Segment Start: Available records

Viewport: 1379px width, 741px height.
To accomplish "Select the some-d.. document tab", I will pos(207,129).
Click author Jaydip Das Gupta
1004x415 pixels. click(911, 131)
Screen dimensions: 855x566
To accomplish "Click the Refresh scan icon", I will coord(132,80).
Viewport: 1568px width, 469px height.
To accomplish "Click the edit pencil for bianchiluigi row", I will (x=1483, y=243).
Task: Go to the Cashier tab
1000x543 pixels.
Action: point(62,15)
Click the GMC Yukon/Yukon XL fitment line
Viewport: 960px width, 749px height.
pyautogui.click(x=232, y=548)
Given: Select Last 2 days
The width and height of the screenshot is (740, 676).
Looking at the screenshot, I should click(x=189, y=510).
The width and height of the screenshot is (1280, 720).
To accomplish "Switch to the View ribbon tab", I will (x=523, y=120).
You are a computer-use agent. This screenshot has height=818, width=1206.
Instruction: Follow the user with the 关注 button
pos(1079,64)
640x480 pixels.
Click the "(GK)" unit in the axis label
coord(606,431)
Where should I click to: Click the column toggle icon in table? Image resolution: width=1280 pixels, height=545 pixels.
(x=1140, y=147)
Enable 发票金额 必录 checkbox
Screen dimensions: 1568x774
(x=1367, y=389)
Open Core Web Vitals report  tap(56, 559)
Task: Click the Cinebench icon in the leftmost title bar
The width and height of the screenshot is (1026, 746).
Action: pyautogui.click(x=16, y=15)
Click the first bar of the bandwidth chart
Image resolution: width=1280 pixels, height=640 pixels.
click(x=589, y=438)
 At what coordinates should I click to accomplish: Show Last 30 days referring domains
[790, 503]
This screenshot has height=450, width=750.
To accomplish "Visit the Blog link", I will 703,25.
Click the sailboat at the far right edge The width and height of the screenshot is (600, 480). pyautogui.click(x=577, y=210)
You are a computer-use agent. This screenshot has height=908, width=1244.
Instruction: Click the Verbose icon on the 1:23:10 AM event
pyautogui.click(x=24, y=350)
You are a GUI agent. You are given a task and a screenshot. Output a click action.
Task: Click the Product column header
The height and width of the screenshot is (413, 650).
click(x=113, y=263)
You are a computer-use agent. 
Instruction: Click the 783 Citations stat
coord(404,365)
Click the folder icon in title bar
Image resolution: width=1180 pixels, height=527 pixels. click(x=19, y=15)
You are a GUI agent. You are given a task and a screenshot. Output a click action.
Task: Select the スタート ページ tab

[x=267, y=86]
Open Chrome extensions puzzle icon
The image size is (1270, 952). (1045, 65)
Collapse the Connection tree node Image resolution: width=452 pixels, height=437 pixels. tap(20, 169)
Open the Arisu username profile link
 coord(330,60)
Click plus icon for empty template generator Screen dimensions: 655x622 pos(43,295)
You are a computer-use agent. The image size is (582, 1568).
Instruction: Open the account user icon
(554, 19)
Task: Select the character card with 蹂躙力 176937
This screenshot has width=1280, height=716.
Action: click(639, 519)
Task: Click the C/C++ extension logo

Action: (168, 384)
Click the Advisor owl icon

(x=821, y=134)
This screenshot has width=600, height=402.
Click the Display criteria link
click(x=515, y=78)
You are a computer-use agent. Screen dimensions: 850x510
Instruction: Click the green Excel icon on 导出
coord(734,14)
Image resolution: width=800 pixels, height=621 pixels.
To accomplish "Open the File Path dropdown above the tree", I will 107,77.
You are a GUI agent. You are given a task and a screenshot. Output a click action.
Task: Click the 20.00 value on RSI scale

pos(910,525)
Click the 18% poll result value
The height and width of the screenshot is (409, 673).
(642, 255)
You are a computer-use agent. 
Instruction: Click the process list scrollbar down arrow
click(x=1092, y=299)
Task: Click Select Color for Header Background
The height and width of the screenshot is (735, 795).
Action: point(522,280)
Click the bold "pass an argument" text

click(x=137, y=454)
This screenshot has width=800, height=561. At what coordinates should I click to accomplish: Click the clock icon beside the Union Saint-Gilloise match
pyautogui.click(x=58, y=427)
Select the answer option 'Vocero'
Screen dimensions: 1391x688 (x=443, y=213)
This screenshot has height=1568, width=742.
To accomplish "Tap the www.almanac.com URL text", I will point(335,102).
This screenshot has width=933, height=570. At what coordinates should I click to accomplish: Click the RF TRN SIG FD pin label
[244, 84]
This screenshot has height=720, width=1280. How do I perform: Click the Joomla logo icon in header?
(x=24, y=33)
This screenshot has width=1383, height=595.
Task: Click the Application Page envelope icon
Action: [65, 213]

Segment End: Available records

=== What you need to do ===
Search the data above for the string "computer" and return every line that has it.

=== Problem solution ===
You are a computer-use agent. This screenshot has height=818, width=1206.
You are a computer-use agent. This screenshot has height=908, width=1244.
You are a computer-use agent. 
You are a computer-use agent. The image size is (582, 1568).
You are a computer-use agent. Screen dimensions: 850x510
You are a computer-use agent. 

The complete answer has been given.